WHAT IS REQUIRED »
Read the records and gather each line that includes "computer".

RECORDS FOR PROCESSING »
● ● ● ● ●
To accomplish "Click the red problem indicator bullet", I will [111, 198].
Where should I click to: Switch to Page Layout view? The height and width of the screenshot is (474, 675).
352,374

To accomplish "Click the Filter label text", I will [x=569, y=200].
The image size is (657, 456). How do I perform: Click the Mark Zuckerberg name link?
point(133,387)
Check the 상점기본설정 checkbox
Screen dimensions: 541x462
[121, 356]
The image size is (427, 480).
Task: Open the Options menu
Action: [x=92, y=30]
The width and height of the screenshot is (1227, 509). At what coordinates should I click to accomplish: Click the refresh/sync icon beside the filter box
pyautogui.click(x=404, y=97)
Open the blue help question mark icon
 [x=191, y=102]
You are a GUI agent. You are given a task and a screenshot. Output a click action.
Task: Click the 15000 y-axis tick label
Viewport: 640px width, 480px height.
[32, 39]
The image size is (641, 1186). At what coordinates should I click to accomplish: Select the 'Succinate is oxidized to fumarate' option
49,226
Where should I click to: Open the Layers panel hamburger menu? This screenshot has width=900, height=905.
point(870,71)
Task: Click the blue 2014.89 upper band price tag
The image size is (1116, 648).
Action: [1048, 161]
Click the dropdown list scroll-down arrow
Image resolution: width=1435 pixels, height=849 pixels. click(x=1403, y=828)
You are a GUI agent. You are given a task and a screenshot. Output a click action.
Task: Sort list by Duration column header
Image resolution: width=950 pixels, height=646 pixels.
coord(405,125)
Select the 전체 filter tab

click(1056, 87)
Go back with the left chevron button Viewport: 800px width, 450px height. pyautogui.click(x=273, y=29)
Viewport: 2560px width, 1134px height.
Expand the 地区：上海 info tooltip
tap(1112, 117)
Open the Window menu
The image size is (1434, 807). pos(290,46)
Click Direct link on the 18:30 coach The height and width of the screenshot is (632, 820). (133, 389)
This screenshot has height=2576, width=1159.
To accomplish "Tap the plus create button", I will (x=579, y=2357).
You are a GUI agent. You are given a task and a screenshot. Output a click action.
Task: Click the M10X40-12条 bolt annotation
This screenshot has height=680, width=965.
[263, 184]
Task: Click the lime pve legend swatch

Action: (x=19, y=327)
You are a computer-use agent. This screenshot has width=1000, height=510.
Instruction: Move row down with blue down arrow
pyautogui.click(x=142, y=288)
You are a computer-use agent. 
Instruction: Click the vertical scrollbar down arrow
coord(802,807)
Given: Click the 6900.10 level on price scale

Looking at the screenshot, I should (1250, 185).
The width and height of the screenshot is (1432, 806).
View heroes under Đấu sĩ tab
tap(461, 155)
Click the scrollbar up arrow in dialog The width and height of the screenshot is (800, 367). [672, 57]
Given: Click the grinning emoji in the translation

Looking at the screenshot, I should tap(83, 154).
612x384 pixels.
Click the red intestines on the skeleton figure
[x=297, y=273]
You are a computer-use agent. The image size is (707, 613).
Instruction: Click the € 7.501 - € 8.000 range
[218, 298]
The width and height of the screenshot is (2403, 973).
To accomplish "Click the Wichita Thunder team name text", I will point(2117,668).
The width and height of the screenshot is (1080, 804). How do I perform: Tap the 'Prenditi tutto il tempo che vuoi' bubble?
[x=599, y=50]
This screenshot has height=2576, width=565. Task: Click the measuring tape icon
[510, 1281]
● ● ● ● ●
EXERCISE RESULT »
You are a computer-use agent. This screenshot has width=1000, height=510.
You are a computer-use agent. 
You are a computer-use agent. The image size is (707, 613).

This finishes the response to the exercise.